Question

given that the number 63a59 is divisible by 9, find the value that a can have

Answer

**step1** Understanding the problem

The problem asks us to find the possible value(s) for the digit 'a' in the number 63a59, given that the entire number is divisible by 9.

**step2** Recalling the divisibility rule for 9

A number is divisible by 9 if the sum of its digits is divisible by 9. This is a fundamental rule for divisibility.

**step3** Summing the known digits

The number is 63a59. The digits are 6, 3, 'a', 5, and 9. We need to find the sum of these digits:
Sum = 6 + 3 + a + 5 + 9.

**step4** Calculating the sum of known digits

Let's add the numerical digits:
6 + 3 = 9
9 + 5 = 14
14 + 9 = 23
So, the sum of the digits is 23 + a.

Question1.step5 (Finding the possible value(s) for 'a')
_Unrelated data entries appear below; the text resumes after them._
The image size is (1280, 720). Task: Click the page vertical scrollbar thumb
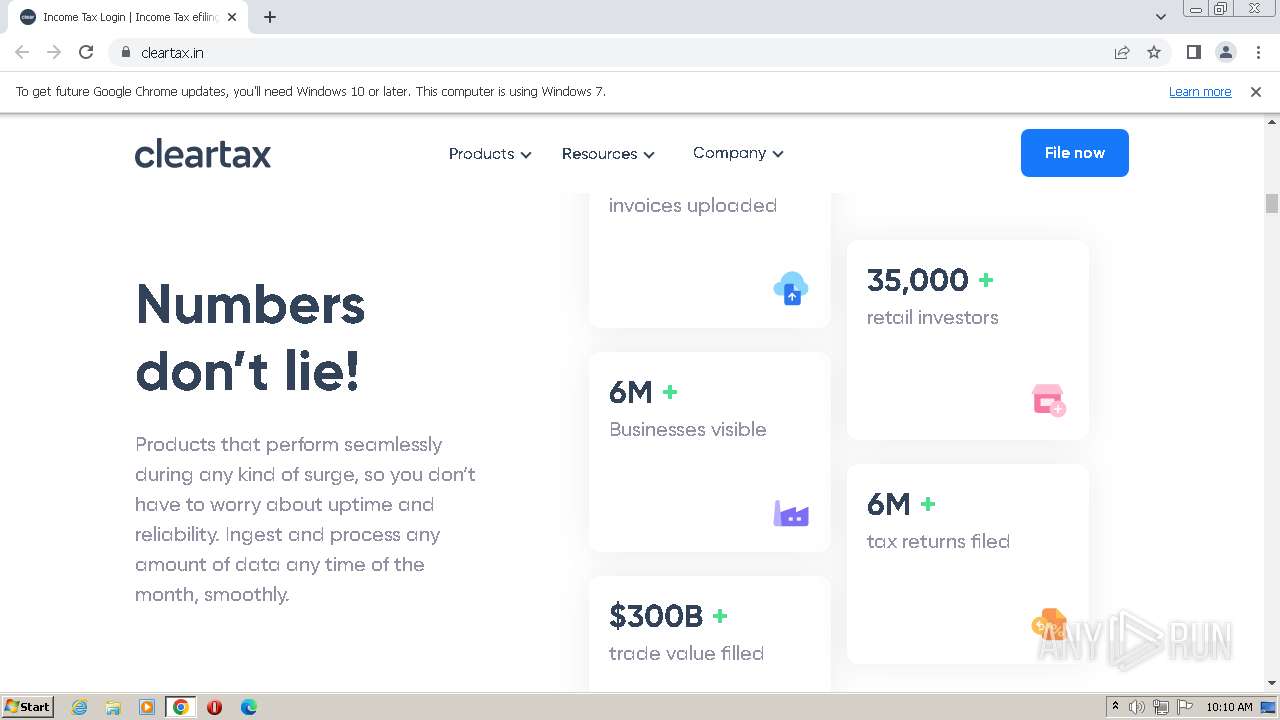(1272, 203)
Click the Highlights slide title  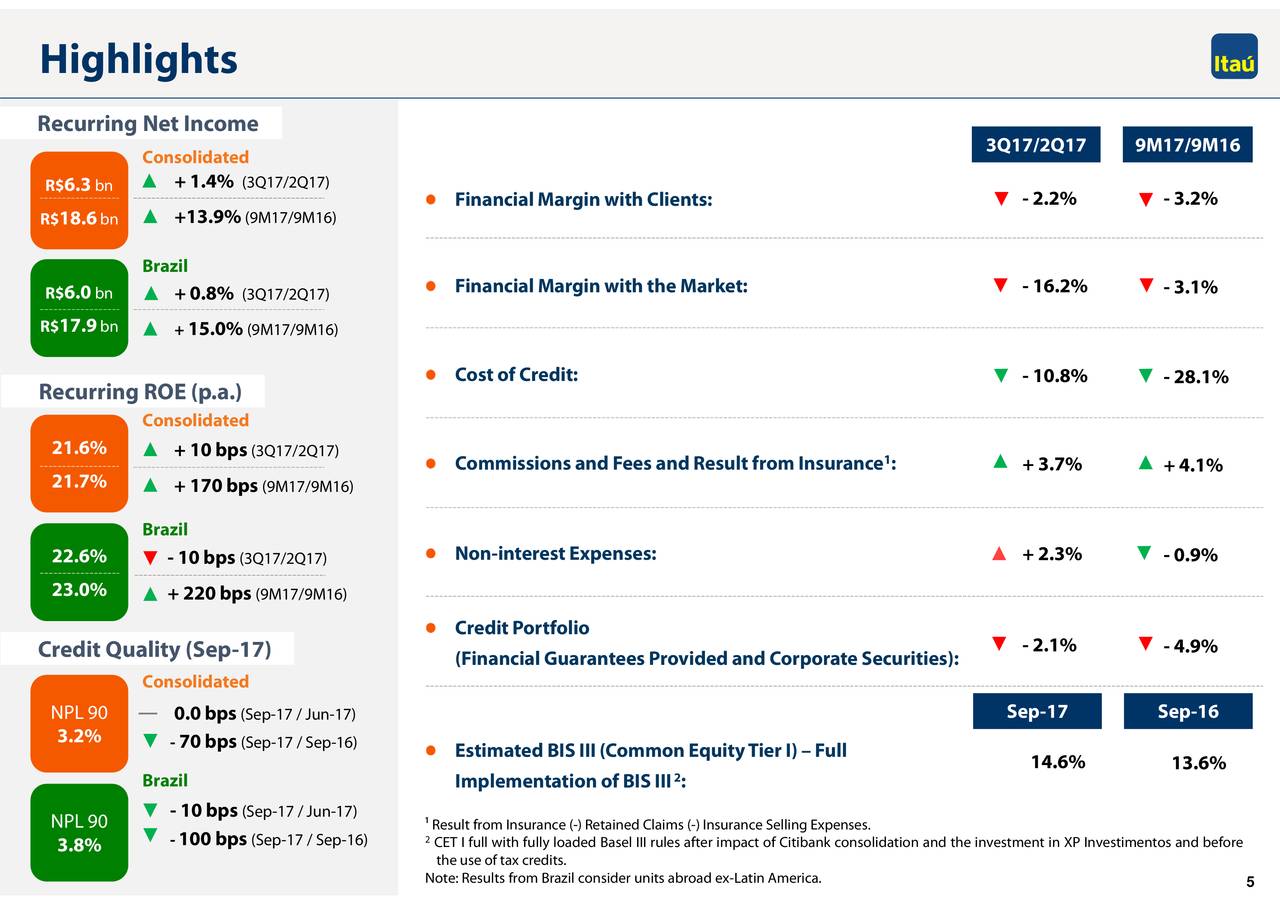(x=138, y=60)
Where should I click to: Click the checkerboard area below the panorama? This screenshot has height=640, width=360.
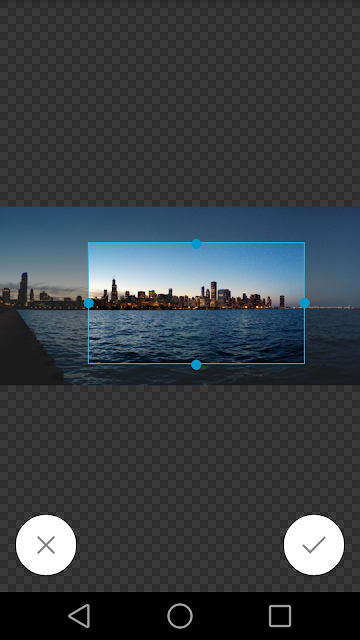pyautogui.click(x=180, y=449)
For the number 63a59 to be divisible by 9, the sum of its digits (23 + a) must be a multiple of 9.
We need to find a value for 'a' (where 'a' is a single digit from 0 to 9) such that (23 + a) is a multiple of 9.
Let's list multiples of 9: 9, 18, 27, 36, ...
If 23 + a = 9, then a = 9 - 23 = -14. This is not possible as 'a' must be a single non-negative digit.
If 23 + a = 18, then a = 18 - 23 = -5. This is not possible.
If 23 + a = 27, then a = 27 - 23 = 4. This is a valid single digit (0-9).
If 23 + a = 36, then a = 36 - 23 = 13. This is not a single digit.
Since 'a' must be a single digit (0, 1, 2, 3, 4, 5, 6, 7, 8, 9), the only value for 'a' that makes (23 + a) a multiple of 9 is when 23 + a equals 27.
Therefore, a must be 4.